If Vaughan is looking for inspiration before the cup final on Saturday, he could look back to his debut for Italy against England before the 2013 World Cup. “That was crazy,” he says. “I was a young kid in my first year of first grade. We came up against James Graham, the Burgess brothers, Sam Tomkins, and we beat them 15-14. It was mad. And then we beat Wales at the opening ceremony in Cardiff. We had a great team: we were stacked. That was one of the highlights of my career. We celebrated pretty well that night.”
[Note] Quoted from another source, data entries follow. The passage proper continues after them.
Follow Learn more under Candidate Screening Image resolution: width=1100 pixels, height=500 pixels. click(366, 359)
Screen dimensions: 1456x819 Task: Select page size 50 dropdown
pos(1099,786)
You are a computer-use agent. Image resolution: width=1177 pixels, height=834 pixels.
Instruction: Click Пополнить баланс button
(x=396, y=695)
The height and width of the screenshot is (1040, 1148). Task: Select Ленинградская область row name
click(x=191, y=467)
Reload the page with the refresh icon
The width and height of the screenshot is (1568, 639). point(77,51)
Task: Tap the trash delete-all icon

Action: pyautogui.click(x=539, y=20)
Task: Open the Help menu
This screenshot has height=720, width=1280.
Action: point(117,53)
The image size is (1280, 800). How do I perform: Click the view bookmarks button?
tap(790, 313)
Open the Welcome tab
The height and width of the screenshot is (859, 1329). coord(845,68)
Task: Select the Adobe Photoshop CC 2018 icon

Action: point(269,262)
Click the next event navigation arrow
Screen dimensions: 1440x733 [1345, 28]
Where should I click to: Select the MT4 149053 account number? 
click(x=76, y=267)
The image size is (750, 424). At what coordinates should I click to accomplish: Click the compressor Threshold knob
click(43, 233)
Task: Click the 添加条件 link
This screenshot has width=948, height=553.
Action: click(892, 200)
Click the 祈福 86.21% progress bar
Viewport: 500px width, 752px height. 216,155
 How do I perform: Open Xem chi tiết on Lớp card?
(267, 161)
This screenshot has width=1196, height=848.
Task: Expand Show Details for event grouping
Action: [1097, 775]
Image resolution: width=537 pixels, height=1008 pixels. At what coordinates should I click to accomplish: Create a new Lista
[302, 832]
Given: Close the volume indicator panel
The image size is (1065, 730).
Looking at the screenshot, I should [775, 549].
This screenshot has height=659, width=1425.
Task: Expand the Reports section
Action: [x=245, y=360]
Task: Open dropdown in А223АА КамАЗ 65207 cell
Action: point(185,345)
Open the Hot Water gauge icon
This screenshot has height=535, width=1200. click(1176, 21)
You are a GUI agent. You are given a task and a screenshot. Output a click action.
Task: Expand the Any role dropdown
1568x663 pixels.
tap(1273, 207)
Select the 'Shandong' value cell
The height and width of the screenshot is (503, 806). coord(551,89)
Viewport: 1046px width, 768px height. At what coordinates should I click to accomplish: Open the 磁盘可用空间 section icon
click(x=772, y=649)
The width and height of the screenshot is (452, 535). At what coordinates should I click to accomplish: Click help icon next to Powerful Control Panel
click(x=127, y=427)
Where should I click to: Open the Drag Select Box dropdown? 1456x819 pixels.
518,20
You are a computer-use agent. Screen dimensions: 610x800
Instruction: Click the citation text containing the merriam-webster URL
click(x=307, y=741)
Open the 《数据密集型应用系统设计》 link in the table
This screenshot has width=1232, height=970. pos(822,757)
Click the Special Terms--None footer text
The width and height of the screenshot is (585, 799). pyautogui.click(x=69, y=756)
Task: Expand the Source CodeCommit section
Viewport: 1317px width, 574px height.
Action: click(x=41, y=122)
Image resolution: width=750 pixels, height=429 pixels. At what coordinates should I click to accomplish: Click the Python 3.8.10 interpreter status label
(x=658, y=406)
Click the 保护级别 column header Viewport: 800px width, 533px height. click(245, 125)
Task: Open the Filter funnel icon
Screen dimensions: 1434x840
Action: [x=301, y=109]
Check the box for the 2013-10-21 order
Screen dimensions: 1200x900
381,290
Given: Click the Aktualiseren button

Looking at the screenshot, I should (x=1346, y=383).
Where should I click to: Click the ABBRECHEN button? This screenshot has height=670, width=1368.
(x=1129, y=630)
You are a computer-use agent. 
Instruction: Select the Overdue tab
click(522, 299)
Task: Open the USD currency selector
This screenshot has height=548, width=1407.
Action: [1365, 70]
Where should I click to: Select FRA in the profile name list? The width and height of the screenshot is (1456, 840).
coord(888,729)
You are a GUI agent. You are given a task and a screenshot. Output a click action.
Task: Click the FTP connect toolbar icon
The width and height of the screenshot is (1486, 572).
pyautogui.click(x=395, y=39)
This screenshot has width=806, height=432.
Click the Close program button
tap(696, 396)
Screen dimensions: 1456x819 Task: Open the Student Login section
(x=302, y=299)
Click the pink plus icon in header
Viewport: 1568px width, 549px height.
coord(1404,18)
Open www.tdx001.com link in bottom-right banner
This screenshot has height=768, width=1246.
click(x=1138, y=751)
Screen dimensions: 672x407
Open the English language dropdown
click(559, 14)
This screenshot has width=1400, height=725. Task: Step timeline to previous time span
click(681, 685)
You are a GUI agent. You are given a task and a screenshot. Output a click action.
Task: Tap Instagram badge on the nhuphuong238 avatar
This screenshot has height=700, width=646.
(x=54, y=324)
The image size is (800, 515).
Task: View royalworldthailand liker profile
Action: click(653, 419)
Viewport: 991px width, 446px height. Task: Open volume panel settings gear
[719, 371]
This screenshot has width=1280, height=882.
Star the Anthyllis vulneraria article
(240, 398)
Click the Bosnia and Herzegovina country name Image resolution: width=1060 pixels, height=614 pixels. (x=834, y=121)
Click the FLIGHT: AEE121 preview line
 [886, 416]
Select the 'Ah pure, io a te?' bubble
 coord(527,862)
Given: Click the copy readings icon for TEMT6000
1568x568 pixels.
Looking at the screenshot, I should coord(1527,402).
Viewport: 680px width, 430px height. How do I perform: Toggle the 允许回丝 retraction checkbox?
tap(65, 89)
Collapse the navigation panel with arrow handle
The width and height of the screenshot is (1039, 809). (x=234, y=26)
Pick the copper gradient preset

As sporting shocks go, Warrington beating Hull KR at Wembley would have nothing on that.
One more thing
Wigan Warriors are hoping to have won a Challenge Cup before Warrington and Hull even kick off at Wembley. Wigan will be trying to stop St Helens winning their fifth successive Women’s Challenge Cup on Saturday lunchtime. Denis Betts’ side are the bolters of 2025, the club’s investment paying off as they have followed up their handsome semi-final win over Leeds by thrashing champions York in the Super League opener, putting a ton on Barrow and winning comfortably at Leeds last weekend. Saturday’s derby should be a cracker.